EXERCISE PROMPT = Quote the Olympics passage word for word, starting with "I’m an Olympics" and going on through "way we did.".
--- Start TEXT BLOCK ---
I’m an Olympics junkie. The tv or computer (or both) run constantly during those two weeks, anxiously awaiting the next exciting event. I’ve uncovered a love for women’s rugby during the summer, and can’t wait to catch up on curling when the winter games roll around. I’m fortunate that my daughter enjoys watching much of the games with me, although gymnastics is her favorite for the summer games. Ava was a gifted gymnast in elementary and middle school, and maintained the skills throughout years of cheerleading. We turned up the tv for the qualifying round Sunday night, ready to see Simone Biles’ domination. We cheered with her teammates and parents. Except not all the commentators saw the event the same way we did.

“Simone Biles’ grandparents…” was the usual talking point. Al Trautwig even tweeted that they were not her real parents, even though they legally adopted Biles as a very young child. They are the only parents she has ever known, legally, spiritually, and emotionally. Biles speaks about how her family came to be, and has said “It’s so normal.”

As my daughter and I sat on the couch, watching tv and the twitter feed, I told her how irritated the dismissal of adopted families made me. “I’m your real mom, and you are my real daughter.”
--- End TEXT BLOCK ---
--- Start MATERIAL SUPPLIED ---
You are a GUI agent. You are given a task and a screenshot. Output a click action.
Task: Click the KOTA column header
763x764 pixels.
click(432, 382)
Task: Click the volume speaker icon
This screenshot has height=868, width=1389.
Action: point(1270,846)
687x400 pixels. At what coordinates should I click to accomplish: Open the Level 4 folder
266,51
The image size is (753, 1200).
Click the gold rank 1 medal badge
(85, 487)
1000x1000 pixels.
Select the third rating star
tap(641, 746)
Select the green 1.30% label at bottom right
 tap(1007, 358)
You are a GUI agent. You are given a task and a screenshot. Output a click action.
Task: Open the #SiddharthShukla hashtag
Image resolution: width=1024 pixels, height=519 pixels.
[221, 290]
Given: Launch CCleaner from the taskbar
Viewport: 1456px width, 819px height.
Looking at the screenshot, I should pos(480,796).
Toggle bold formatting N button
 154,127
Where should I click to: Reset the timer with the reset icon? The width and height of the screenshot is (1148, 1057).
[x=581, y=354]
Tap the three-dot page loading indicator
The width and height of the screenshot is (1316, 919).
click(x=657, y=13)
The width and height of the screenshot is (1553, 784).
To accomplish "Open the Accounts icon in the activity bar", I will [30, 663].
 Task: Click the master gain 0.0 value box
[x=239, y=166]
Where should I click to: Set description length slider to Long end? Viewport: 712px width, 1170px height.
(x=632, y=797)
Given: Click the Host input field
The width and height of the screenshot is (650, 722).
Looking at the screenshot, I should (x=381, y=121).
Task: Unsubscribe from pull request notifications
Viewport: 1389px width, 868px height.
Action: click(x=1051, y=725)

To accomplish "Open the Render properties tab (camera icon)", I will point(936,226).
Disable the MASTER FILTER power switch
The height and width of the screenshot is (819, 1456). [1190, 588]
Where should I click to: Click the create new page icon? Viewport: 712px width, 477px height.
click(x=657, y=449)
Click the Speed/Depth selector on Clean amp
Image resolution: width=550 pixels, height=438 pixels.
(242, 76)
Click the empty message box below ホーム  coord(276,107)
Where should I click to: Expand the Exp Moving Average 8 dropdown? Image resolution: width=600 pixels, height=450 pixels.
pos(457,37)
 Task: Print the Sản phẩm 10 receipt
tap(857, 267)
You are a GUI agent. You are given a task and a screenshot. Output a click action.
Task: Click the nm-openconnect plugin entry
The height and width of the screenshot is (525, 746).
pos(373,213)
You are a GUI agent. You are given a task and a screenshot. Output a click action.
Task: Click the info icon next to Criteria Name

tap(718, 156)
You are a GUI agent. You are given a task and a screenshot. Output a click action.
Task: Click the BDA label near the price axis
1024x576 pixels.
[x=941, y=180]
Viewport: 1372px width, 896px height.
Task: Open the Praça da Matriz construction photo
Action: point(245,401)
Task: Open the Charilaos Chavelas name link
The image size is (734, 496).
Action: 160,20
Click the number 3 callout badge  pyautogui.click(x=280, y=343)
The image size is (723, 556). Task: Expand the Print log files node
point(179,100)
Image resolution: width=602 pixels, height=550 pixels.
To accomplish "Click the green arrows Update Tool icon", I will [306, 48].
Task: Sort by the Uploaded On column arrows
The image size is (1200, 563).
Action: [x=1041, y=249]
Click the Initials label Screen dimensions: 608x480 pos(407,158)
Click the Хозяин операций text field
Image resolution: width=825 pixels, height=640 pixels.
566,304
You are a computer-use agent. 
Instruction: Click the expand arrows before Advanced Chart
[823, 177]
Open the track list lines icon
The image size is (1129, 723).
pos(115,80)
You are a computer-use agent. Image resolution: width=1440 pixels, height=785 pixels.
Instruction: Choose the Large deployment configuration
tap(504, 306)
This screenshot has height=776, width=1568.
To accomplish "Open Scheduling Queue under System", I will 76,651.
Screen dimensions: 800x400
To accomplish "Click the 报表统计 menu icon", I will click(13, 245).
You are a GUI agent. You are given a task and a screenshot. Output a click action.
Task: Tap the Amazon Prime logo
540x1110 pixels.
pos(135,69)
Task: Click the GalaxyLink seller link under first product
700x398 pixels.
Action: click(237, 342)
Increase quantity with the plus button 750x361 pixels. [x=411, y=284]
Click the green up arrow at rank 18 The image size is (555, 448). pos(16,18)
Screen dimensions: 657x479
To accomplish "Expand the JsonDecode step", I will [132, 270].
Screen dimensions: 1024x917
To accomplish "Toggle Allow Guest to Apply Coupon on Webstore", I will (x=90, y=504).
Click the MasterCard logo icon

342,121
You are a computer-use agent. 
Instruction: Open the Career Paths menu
--- End MATERIAL SUPPLIED ---
PROBLEM SOLUTION =
I’m an Olympics junkie. The tv or computer (or both) run constantly during those two weeks, anxiously awaiting the next exciting event. I’ve uncovered a love for women’s rugby during the summer, and can’t wait to catch up on curling when the winter games roll around. I’m fortunate that my daughter enjoys watching much of the games with me, although gymnastics is her favorite for the summer games. Ava was a gifted gymnast in elementary and middle school, and maintained the skills throughout years of cheerleading. We turned up the tv for the qualifying round Sunday night, ready to see Simone Biles’ domination. We cheered with her teammates and parents. Except not all the commentators saw the event the same way we did.